The irony is that the two most interesting technology stories on the pages are about Twitter (and, by extension, FriendFeed and social networks themselves) and Kindle.

In my opinion, these are polar opposites, an irony in plastic and electrons.

While Twitter coverage celebrates a sort of global stream of snippety consciousness, the Kindle is a product that is, in the end, about thoughtful reading.

Twitter and its social network brethren certainly deserve a place in our consciousness – a hundred million people can’t be ignored.

Pundits are breathless over Twitter, and the plumbing of that stream of consciousness that will, in theory, emerge and give us insights into the mind of God, or even better.

But the ‘need’ to post is a compulsion and so is the ‘need’ to know what all your friends and friends’ friends and celebrities are doing.

This colossal ‘party line’ is a kudzu vine that is choking off people’s time and thinking, with a deluge of the inane and a swarm of links that lead to more of the same.

But then, after having read too many of their thoughts than I needed to, maybe that is appropriate.

Asynchronous communication (first, voicemail, then email) were great steps forward in communication.

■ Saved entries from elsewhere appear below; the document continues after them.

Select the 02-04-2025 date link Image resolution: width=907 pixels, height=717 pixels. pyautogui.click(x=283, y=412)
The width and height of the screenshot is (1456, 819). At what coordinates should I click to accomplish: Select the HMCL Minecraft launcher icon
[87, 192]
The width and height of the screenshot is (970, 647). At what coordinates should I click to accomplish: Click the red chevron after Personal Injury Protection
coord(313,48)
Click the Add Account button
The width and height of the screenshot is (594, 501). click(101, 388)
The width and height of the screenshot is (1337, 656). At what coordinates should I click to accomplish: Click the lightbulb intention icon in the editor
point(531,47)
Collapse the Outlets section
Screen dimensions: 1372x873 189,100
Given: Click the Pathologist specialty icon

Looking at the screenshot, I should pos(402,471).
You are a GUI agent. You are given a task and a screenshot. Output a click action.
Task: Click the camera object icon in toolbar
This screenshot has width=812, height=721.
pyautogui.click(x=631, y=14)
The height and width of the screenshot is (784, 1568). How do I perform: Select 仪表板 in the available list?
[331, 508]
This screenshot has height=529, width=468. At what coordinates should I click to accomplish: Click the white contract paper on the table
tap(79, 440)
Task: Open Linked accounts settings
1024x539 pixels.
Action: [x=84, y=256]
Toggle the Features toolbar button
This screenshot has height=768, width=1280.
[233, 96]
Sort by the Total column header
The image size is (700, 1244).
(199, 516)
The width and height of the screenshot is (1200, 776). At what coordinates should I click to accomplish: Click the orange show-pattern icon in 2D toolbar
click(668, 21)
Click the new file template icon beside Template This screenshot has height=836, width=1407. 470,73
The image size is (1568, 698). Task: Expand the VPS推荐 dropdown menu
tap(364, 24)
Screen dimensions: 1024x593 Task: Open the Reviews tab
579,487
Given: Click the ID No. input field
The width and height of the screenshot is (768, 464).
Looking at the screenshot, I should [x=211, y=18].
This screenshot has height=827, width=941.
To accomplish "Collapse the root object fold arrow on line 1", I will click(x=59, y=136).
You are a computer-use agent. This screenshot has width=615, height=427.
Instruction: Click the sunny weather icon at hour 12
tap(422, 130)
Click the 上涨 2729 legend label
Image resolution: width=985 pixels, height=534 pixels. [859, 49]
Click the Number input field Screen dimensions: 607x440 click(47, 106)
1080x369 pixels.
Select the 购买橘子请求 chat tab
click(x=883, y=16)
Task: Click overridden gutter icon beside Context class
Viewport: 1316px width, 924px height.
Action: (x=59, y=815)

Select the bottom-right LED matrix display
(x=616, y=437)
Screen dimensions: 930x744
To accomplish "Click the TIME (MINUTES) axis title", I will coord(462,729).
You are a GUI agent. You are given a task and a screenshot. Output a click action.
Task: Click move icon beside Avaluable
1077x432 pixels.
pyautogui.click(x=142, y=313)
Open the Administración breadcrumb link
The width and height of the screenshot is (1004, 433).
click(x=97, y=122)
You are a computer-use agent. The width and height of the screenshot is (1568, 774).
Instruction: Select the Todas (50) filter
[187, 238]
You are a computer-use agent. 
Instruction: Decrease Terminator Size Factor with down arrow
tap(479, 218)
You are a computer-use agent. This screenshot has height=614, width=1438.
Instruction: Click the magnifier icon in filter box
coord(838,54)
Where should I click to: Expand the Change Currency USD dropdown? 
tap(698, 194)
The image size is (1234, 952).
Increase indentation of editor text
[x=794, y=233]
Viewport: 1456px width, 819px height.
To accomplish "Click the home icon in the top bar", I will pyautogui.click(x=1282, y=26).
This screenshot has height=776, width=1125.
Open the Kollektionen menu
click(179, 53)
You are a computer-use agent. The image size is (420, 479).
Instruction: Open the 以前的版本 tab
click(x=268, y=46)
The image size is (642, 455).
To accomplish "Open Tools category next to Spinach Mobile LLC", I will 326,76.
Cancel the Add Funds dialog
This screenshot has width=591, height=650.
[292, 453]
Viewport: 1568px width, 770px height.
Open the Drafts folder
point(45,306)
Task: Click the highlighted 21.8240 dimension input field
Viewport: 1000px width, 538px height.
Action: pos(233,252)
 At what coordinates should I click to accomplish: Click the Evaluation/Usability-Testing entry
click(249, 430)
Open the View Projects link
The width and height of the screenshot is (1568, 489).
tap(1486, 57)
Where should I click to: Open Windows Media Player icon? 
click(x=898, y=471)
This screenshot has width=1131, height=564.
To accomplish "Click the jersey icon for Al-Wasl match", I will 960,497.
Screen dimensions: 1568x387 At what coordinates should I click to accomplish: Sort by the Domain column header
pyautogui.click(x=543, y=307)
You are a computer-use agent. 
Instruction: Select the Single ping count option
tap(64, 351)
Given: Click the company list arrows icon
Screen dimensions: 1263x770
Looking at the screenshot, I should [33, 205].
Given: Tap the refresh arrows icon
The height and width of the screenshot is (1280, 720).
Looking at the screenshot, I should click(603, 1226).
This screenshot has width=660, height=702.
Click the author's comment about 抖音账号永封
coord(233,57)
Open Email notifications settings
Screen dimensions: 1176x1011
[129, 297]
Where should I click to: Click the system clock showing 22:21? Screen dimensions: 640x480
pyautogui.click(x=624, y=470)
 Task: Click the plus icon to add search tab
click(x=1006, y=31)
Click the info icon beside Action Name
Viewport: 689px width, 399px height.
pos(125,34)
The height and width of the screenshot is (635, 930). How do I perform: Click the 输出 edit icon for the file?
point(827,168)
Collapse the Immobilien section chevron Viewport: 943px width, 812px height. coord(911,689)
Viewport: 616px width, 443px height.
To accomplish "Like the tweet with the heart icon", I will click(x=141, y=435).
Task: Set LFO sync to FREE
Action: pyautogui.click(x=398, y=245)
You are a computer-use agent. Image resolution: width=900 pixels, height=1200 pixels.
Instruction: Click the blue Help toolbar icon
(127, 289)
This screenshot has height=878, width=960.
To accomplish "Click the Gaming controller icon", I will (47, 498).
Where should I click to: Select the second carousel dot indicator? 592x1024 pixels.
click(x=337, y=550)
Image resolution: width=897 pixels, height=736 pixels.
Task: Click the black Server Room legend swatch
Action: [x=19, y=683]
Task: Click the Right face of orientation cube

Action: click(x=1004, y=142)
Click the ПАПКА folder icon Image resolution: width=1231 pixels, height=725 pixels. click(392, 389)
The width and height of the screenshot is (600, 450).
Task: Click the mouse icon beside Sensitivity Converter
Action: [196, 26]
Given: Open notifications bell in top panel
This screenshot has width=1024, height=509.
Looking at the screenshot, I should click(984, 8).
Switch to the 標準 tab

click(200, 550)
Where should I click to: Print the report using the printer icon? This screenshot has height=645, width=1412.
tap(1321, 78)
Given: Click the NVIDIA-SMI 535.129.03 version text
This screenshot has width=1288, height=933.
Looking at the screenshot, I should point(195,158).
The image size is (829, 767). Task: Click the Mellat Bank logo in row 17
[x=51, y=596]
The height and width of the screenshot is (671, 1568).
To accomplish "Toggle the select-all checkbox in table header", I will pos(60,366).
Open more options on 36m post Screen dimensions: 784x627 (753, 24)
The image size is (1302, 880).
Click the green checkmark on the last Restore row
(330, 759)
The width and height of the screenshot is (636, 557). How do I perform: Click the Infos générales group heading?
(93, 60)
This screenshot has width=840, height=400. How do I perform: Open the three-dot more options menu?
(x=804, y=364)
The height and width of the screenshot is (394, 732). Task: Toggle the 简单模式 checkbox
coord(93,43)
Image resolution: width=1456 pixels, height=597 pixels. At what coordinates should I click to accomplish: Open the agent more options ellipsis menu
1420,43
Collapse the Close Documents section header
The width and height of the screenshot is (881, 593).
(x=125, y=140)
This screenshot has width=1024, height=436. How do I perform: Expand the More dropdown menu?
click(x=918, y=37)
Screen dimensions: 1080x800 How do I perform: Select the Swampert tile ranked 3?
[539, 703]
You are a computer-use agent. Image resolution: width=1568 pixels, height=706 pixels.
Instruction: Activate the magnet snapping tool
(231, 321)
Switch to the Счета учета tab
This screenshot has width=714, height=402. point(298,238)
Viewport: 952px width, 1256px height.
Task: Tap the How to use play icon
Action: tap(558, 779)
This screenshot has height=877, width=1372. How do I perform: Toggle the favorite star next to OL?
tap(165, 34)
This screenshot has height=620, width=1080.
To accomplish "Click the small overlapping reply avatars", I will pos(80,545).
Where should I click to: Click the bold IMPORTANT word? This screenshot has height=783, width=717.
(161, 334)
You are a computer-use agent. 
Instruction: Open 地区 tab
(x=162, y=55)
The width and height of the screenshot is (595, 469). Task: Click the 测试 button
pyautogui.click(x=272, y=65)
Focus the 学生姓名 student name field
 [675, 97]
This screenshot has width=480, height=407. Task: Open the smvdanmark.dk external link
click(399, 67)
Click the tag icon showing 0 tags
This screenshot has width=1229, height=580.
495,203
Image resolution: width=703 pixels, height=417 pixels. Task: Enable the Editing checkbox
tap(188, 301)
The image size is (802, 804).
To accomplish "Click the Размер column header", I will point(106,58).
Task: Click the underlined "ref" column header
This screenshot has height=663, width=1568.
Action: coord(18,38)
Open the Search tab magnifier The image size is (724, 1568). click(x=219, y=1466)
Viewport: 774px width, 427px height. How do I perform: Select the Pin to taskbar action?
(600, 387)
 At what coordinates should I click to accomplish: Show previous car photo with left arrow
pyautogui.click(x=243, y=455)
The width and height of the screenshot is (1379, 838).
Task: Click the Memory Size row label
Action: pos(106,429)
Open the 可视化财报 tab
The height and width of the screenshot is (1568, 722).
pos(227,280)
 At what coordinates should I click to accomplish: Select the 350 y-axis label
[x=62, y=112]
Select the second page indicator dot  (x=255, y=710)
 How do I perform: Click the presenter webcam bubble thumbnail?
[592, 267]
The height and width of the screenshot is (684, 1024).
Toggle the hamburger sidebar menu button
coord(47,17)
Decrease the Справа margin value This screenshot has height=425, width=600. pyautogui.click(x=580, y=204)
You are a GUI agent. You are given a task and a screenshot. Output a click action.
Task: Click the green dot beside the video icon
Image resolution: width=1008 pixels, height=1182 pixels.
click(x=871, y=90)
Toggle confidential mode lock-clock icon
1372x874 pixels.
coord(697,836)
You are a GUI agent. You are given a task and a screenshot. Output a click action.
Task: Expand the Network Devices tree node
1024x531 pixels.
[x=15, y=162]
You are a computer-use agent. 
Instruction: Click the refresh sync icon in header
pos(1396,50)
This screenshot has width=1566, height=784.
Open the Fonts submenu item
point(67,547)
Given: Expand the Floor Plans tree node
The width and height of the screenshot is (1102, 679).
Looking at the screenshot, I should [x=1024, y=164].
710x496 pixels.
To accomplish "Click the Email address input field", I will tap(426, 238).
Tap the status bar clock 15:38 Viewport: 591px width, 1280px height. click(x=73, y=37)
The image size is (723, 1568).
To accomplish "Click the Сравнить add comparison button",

I formulate my request and send it to you. You deal with it, or not, on your own schedule.

In parallel, the FAQ and its website progeny have made it easy for people to get information without bothering others.

So moving back to synchronous, short form, real time updates and queries from everyone on everything is proof that technology can waste as much time as it saves.

In fact, I will call it David’s Law: Technology Wastes More Time Than It Saves, But It Saves Enough To Pay For Itself and It Makes Time Wasting Even More Efficient.

Personal computers did spreadsheets and word processing, but they also did hobbies, recipes, family trees.

The instant they got a modem, you had forums, discussions, groups, and forwarded jokes and of course, pornography.

Now the Kindle, that is something different.

Paper lovers bemoan its lack of texture and size while computer and iPhone lovers bemoan its passive mono screen.

But it is the end of paper, finally, and passive = low power and mono = resolution that finally brings digital text into the readable realm of print and line art.

I will own two, one for my pocket and one for my briefcase, and eventually, one the size of a tabloid for home and office reading, and maybe another for the bathroom.

Other than coffee table tomes, I will never buy a print ‘word’ product again. If it won’t go on my Kindle, I don’t want to bother.

My bookshelves look, now, as useful to me as the cabinetry I had built to house a 40” CRT television once.

Not only is Kindle the end of paper, but in a fit of irony, it ushers in The End Of Free.

I happily, gladly, cheerfully pay for newspapers and books and blogs to be sent to my Kindle, and judging by the size of the cable bill most people pay for free TV, I am not alone.

The tyranny of users not paying is over, or at least, the flame that will burn it away is now kindled.

Investors will no longer tolerate funding free, and the Kindles, Facebooks, MySpaces who will never really get advertisers to pay for as much time and bandwidth and storage as users consume are going to have to face this.

Twittering won’t go away. Nor will social networks.

There is a genuine benefit to having a digital presence, connectivity.

There is, for some, genuine fun in slavishly reading the constant comments of those who feel slavishly compelled to post them.

The technology that saves us time will give us ample opportunity to waste it, but it is still paying for itself.

And the little Kindle is the milestone on the road to a coherent content future.